Ces mémoires du grand chef opérateur ont tout pour séduire les cinéphiles, y compris grâce aux copieuses illustrations du volume.
On y apprend, entre autres, que le jeune Alekan eut du succès en tant que marionnettiste de Guignol, et qu’il dut faire de longs efforts avant d’entrer dans son futur métier, dont il rêvait déjà de très bonne heure.
Sa vocation ressort aussi par le biais des descriptions et des explications qu’il donne sur ses diverses façons d’éclairer et de filmer – les étudiants en cinéma devraient tous lire cet ouvrage. Mais la plupart des lecteurs seront sans doute captivés surtout par les anecdotes et les récits de tournage. Alekan a connu une pléiade de grands réalisateurs, dont René Clément qui fit des courts-métrages avec lui, et qu’Alekan aida à se faire confier le projet de La Bataille du rail. Ils travaillèrent ensemble aussi sur La Belle et la Bête de Cocteau, avant de faire Les Maudits.

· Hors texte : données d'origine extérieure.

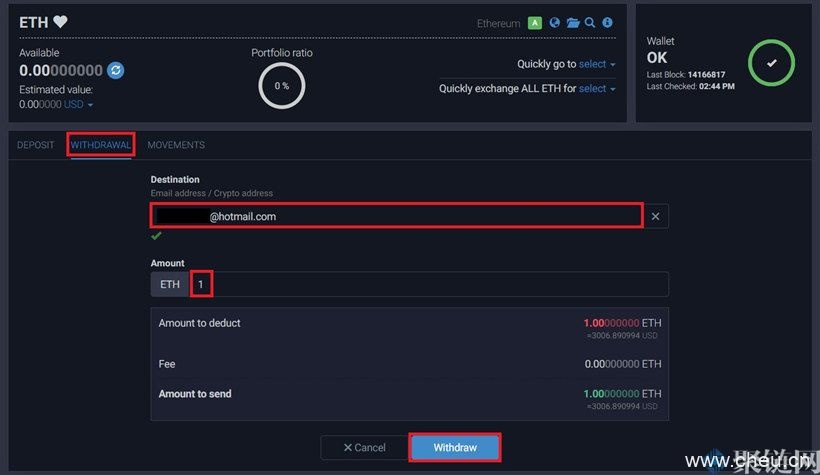Screen dimensions: 820x475
Task: Click the heart favorite icon beside ETH
Action: pos(60,22)
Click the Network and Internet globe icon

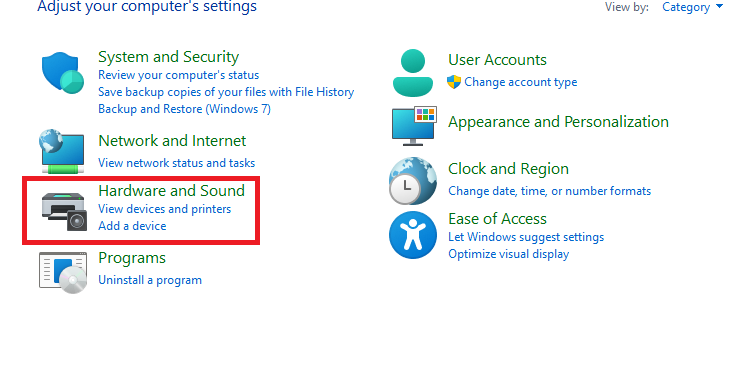pos(63,151)
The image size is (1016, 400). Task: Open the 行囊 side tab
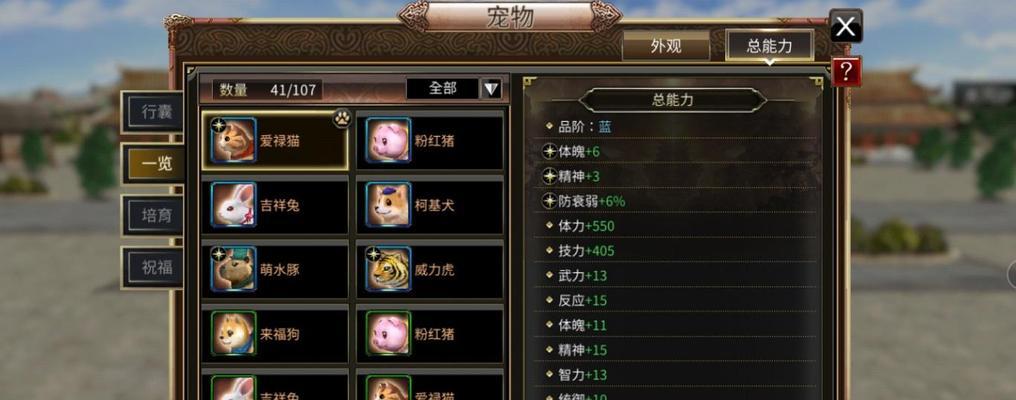[x=152, y=112]
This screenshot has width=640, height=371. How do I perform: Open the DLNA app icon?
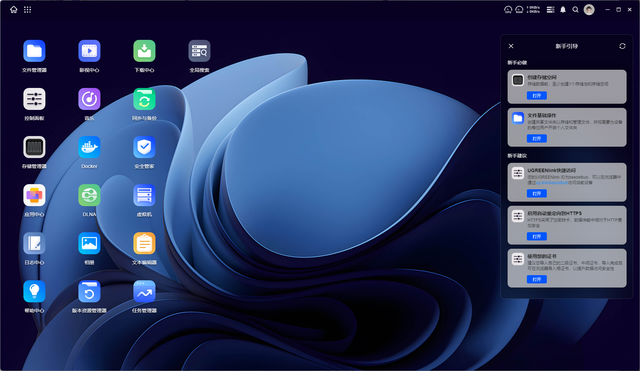click(x=89, y=195)
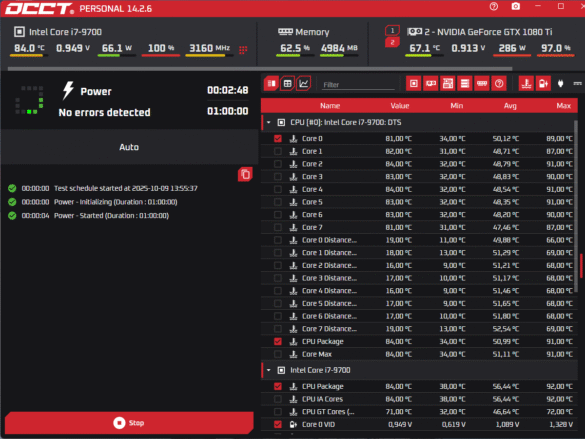Screen dimensions: 585x439
Task: Toggle the GPU sensor filter icon
Action: coord(431,84)
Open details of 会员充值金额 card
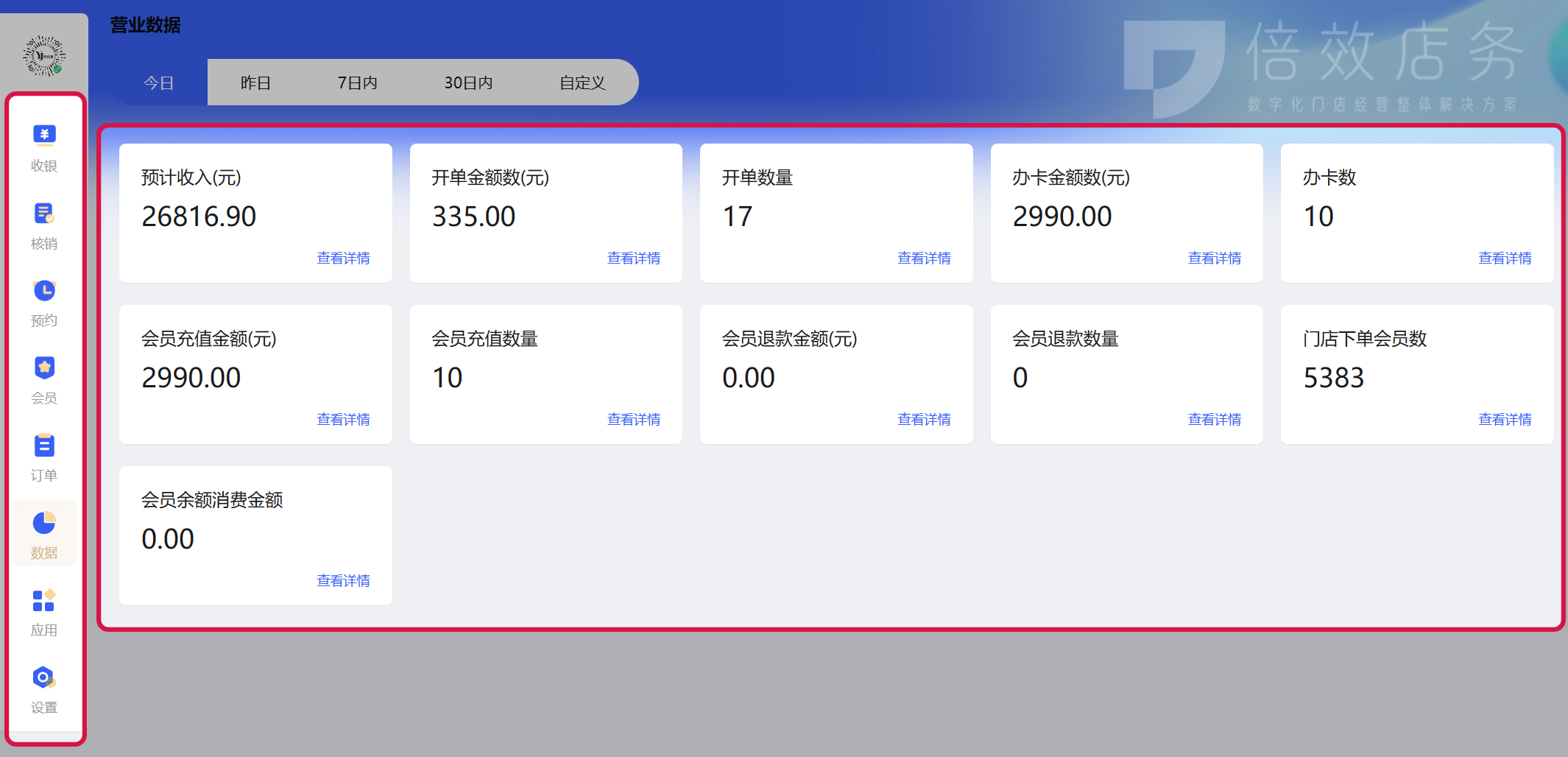 [343, 418]
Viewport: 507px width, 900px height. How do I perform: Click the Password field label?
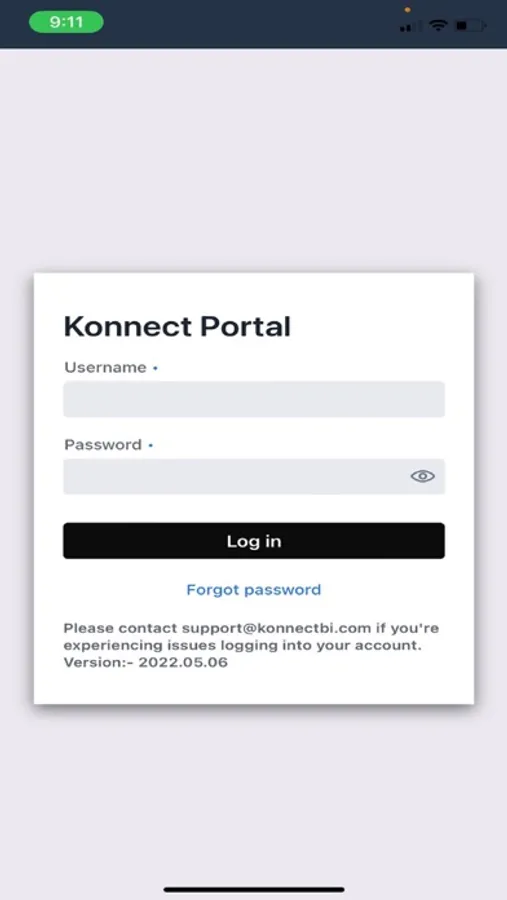tap(103, 445)
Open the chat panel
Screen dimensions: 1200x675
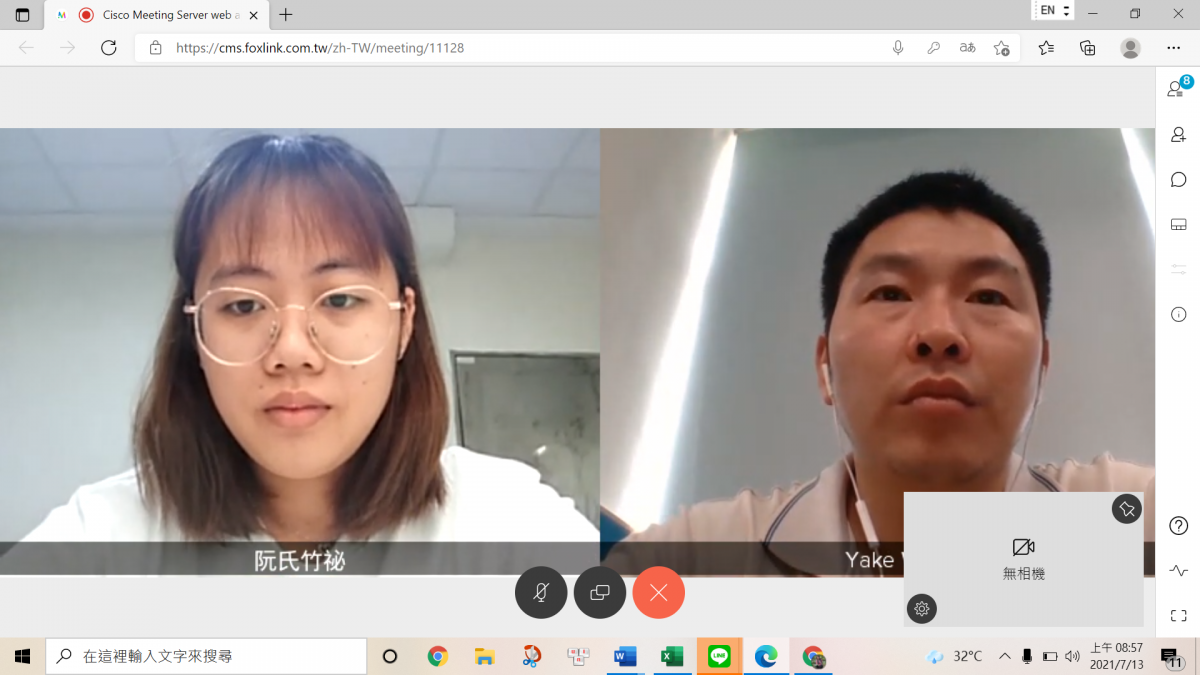click(1178, 180)
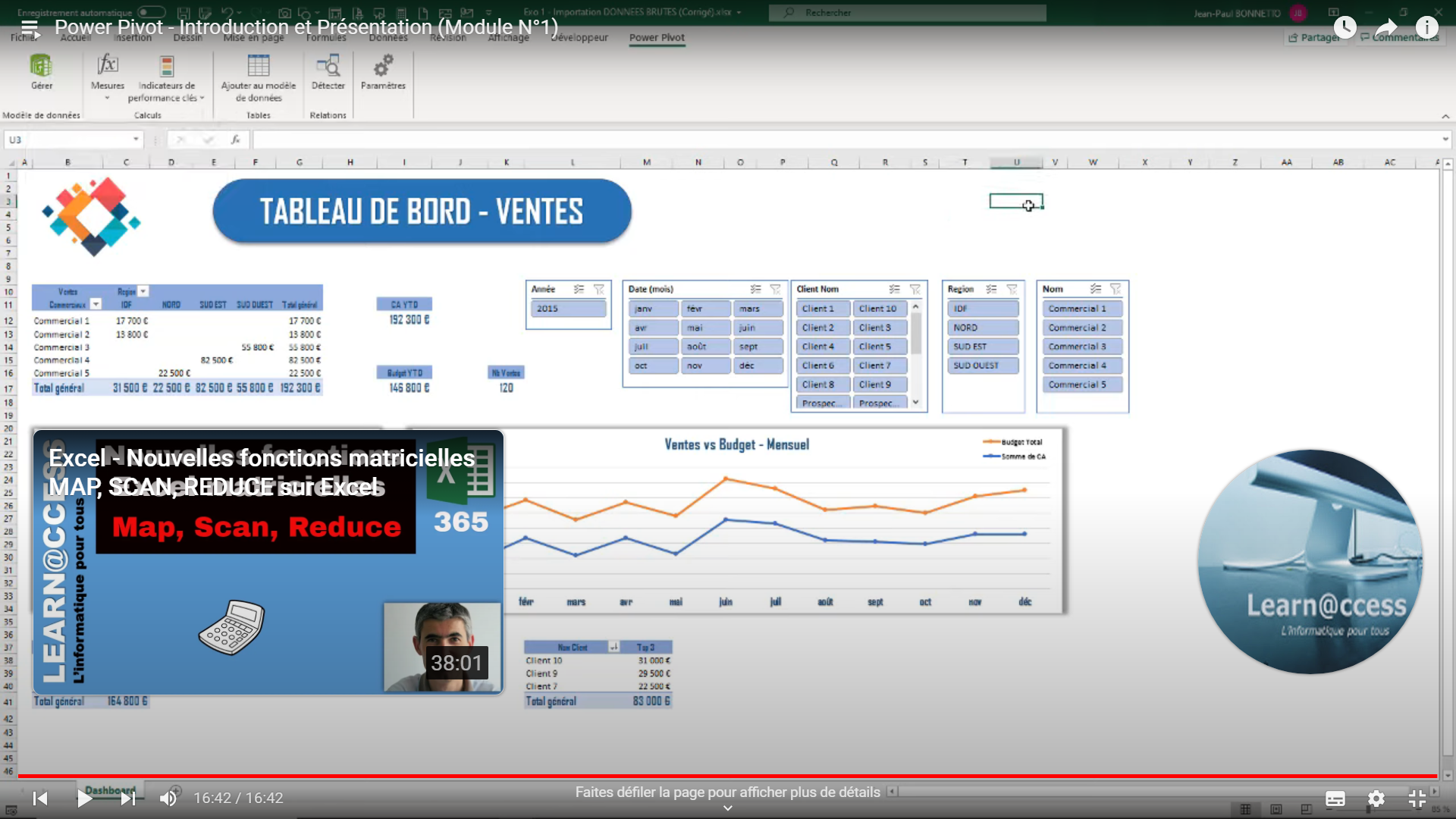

Les histoires de tournage de ces trois films sont particulièrement savoureuses, le mémorialiste étant non seulement bon conteur, mais doté du sens de l’humour. On rit beaucoup aussi en lisant comment Gérard Philipe s’y prenait pour faire tourner en bourrique Marcel Carné, sur le plateau de Juliette ou la clef des songes (pp. 182–183).
On apprécie également la tendance d’Alekan à se moquer de lui-même, notamment à propos de telles vaines tentatives de séduire des actrices – à ce propos, on lit entre les lignes qu’il n’y en eut guère dont Alekan n’ait pas été amoureux, ne serait-ce qu’un peu, le temps d’un tournage. Mais le morceau le plus hilarant concerne Serge Reggiani en train de courtiser Anouk Aimée, d’une façon tout sauf courante (p. 177), que je n’éventerai pas.
Pour revenir aux grands cinéastes, les évocations de William Wyler (Vacances romaines) et de Losey (Deux hommes en fuite) sont particulièrement instructives, à la fois pour ce qui concerne leur façon de travailler et celle de l’auteur. Dans les deux cas, Alekan a été amené à accomplir des prouesses pour les satisfaire, en s’adaptant à des exigences très différentes.
En somme, c’est un livre recommandable à toute personne qui s’intéresse au cinéma. A lire et à offrir.
agathe de lastyns
Henri Alekan, Le Vécu et l’imaginaire, La Table ronde, octobre 2019, 384 p. – 26,80 €.